With Case-Shiller Index, Consider Adjusting for Inflation

This swift decline in home price growth measures as the slowest since December 2020. But wait.

Home price appreciation continues to slow at a rapid pace and the Core Logic Case-Shiller Index for September showed that, posting a 10.6% year-over-year increase, down from a 13% gain in August.

It marked the sixth straight month of decelerating annual home price appreciation.

This swift decline in home price growth measures as the slowest since December 2020.

But in nominal terms, as pointed out by Bill McBride in the Calculated Risk blog, the Case-Shiller National index and the Case-Shiller Composite 20 index are both just below all-time highs set in June.

Both indexes declined in September, with the national index off 2.2% from the recent peak, and the Composite 20 index off 3.3%.
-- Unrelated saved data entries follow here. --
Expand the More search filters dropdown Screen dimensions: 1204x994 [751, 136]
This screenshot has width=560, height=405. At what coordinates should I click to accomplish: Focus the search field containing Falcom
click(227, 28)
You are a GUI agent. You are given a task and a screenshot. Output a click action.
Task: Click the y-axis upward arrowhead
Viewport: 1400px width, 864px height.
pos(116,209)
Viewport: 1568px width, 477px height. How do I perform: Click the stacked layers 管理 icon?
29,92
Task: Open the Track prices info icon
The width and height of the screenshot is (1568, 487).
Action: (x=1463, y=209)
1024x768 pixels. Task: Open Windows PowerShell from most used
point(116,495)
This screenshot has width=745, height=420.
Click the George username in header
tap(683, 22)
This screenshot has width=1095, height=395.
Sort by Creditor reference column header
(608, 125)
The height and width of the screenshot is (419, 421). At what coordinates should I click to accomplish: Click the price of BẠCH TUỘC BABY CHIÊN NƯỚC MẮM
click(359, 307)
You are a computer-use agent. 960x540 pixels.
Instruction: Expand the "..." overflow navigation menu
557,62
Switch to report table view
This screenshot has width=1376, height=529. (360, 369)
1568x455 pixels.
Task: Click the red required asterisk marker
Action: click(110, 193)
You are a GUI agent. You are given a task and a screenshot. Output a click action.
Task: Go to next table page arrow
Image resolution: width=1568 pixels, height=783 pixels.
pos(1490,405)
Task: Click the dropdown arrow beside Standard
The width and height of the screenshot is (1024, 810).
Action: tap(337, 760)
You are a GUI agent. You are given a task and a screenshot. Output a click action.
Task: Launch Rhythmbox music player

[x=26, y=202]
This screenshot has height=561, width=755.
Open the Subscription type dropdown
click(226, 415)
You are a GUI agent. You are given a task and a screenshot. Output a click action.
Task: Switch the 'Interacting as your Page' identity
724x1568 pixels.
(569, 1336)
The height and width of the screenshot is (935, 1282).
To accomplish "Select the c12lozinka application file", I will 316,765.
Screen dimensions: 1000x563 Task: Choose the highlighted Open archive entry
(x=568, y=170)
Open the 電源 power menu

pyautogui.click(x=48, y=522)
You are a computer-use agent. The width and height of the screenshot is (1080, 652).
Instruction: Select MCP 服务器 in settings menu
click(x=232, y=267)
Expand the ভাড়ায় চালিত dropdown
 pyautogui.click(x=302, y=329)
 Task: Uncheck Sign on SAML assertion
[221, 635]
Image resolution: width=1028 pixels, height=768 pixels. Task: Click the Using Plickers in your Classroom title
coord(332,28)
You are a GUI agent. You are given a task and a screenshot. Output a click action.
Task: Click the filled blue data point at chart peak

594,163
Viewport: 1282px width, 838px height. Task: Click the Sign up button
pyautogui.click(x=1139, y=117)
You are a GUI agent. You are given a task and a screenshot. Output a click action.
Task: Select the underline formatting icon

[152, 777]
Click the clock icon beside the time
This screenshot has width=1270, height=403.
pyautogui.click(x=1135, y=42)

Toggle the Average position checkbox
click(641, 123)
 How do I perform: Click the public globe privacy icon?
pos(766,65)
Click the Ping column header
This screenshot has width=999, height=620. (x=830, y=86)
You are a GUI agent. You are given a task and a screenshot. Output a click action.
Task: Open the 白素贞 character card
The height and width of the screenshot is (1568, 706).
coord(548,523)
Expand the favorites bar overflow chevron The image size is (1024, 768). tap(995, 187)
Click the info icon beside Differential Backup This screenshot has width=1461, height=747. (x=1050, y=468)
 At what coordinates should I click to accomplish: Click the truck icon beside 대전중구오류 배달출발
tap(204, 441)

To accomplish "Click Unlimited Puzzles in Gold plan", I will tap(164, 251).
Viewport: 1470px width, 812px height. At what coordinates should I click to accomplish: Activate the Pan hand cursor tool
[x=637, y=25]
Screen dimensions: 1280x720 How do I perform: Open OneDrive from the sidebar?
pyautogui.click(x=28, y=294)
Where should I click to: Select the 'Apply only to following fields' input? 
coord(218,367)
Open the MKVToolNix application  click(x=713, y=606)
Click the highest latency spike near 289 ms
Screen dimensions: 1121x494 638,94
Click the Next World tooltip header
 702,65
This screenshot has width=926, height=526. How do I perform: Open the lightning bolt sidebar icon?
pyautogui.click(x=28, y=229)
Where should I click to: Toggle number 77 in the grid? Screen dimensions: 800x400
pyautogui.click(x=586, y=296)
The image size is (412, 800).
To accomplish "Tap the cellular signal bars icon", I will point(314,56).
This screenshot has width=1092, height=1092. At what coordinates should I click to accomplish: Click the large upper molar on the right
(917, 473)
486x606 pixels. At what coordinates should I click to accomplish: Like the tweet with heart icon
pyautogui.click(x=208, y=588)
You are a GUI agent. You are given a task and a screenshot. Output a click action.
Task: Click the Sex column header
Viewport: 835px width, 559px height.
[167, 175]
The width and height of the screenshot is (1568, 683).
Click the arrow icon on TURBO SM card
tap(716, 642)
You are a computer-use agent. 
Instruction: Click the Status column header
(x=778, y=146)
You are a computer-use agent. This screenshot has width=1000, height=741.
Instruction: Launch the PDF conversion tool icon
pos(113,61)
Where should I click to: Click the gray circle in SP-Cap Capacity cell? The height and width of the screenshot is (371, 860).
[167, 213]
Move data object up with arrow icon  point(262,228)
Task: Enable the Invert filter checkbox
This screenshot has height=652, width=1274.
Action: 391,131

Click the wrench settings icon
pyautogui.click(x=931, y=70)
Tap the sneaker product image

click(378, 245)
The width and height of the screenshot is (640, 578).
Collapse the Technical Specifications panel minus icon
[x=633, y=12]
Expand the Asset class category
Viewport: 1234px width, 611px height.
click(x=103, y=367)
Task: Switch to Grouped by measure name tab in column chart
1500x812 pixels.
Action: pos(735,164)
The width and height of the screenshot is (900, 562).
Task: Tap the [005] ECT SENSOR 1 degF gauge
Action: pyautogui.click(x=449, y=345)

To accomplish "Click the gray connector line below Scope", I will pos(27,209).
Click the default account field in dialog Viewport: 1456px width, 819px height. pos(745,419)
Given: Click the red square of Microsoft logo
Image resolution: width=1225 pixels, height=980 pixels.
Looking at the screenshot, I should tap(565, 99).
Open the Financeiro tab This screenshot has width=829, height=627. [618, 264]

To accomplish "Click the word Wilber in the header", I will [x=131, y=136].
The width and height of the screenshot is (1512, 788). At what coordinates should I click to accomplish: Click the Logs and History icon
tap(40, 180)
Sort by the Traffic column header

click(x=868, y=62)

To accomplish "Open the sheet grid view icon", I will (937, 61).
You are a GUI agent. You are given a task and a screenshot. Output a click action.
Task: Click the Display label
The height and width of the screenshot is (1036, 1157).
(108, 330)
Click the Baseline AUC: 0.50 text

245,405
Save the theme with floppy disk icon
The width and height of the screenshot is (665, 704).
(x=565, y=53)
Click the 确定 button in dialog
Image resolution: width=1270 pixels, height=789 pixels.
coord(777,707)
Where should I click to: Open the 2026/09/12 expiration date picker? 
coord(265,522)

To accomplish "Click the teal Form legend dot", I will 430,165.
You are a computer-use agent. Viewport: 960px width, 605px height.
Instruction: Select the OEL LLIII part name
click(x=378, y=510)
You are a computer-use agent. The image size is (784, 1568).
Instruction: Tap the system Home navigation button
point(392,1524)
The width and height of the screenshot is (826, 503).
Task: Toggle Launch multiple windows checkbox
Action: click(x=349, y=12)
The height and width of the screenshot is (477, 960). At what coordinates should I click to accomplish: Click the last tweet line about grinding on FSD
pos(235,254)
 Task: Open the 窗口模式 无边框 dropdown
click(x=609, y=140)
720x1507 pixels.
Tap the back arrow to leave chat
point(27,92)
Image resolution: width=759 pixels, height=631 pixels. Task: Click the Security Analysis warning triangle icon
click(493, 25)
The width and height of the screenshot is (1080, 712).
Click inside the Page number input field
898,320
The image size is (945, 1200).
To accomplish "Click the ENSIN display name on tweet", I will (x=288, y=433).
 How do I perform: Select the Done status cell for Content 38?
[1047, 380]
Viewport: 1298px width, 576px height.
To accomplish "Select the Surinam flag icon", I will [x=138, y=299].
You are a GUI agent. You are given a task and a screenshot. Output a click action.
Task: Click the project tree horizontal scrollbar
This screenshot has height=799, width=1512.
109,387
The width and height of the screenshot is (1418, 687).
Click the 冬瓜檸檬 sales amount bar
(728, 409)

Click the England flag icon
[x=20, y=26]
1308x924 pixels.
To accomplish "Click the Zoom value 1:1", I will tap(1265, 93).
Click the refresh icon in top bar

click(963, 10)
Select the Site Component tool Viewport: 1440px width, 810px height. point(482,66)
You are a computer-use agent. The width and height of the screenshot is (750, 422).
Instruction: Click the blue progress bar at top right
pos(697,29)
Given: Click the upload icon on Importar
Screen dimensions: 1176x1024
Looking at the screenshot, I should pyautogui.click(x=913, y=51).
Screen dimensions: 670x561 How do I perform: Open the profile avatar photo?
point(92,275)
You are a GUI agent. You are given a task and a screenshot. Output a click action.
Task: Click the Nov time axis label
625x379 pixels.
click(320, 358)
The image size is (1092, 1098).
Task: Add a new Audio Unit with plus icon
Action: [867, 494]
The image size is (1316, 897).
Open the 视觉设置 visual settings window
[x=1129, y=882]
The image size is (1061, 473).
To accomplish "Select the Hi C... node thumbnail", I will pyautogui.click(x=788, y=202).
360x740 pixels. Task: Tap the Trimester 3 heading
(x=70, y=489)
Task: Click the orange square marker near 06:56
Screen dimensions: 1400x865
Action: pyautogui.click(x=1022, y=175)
Improved Mortgage Rates Provided a Slight Boost

September’s slower monthly decline may reflect some improvements in mortgage rates in August that drew in homebuyers who jumped in following the June’s surge in rates, according to CoreLogic economist Selma Hepp, interim lead of the office of chief economist.

“At this pace, and according CoreLogic’s Home Price Index forecast, annual growth is expected to slow to 8% by December and 0% by the spring of 2023,” Hepp writes.

“Some markets will see more notable price slowing and potential declines in 2023, though decreases are expected to remain regional and specific to metro areas that saw relatively more price growth during the pandemic, such as Las Vegas and Phoenix.”

Based on CoreLogic’s September Home Price Index, San Francisco was the only metro area to post an annual drop in home prices, down by 1% year over year.

Not Ideal Dynamics for Buyers or Sellers

Home buyers and sellers have had a sour run lately. Consumer confidence has fallen while the costs of owning a home have risen. Meanwhile, fears of price declines are holding back potential buyers.

Also, opinions suggesting price drops in 2023 are depressing consumer sentiment and have exacerbated the substantial slowing in housing market activity. In September, total home sales were down about 24% – the largest annual decline this year, with an even larger drop of 33% expected in October, according to Hepp.

Mortgage applications fell 41% year over year last month.

Home Prices Will Continue to Remain Stable

Michael J. Romer, managing partner of real estate law firm Romer Debbas, tells GlobeSt.com that mortgage rate increases have “absolutely” had a direct impact on price appreciation and the result has been a normalization of home prices.

“Given that we are still dealing with a national housing shortage, home prices will continue to remain stable,” Romer said. “However, a close eye should be kept on demand as many across the country feel priced out the housing market. If demand drops, home prices will certainly follow.”

Appreciation Could Turn into Depreciation

Scott Harris, real estate agent with Brown Harris Stevens, tells GlobeSt.com that decelerating price appreciation can be a way of saying that prices are going up more slowly, but in many markets, these are “lag measures” – measurements that are way late to the game.

“Closing prices are showing a slowdown, and I suspect that contract prices today would show an even more concerning slowdown,” Harris said.

“Decelerating price appreciation could easily turn into depreciation, which is what has happened already in many segments of the New York City housing market. Rising conforming limits by FHFA will only accelerate the depreciation.

“Buyers only need to look at softening prices to confirm their suspicions, which is that it’s a time to get better deals on their purchases.”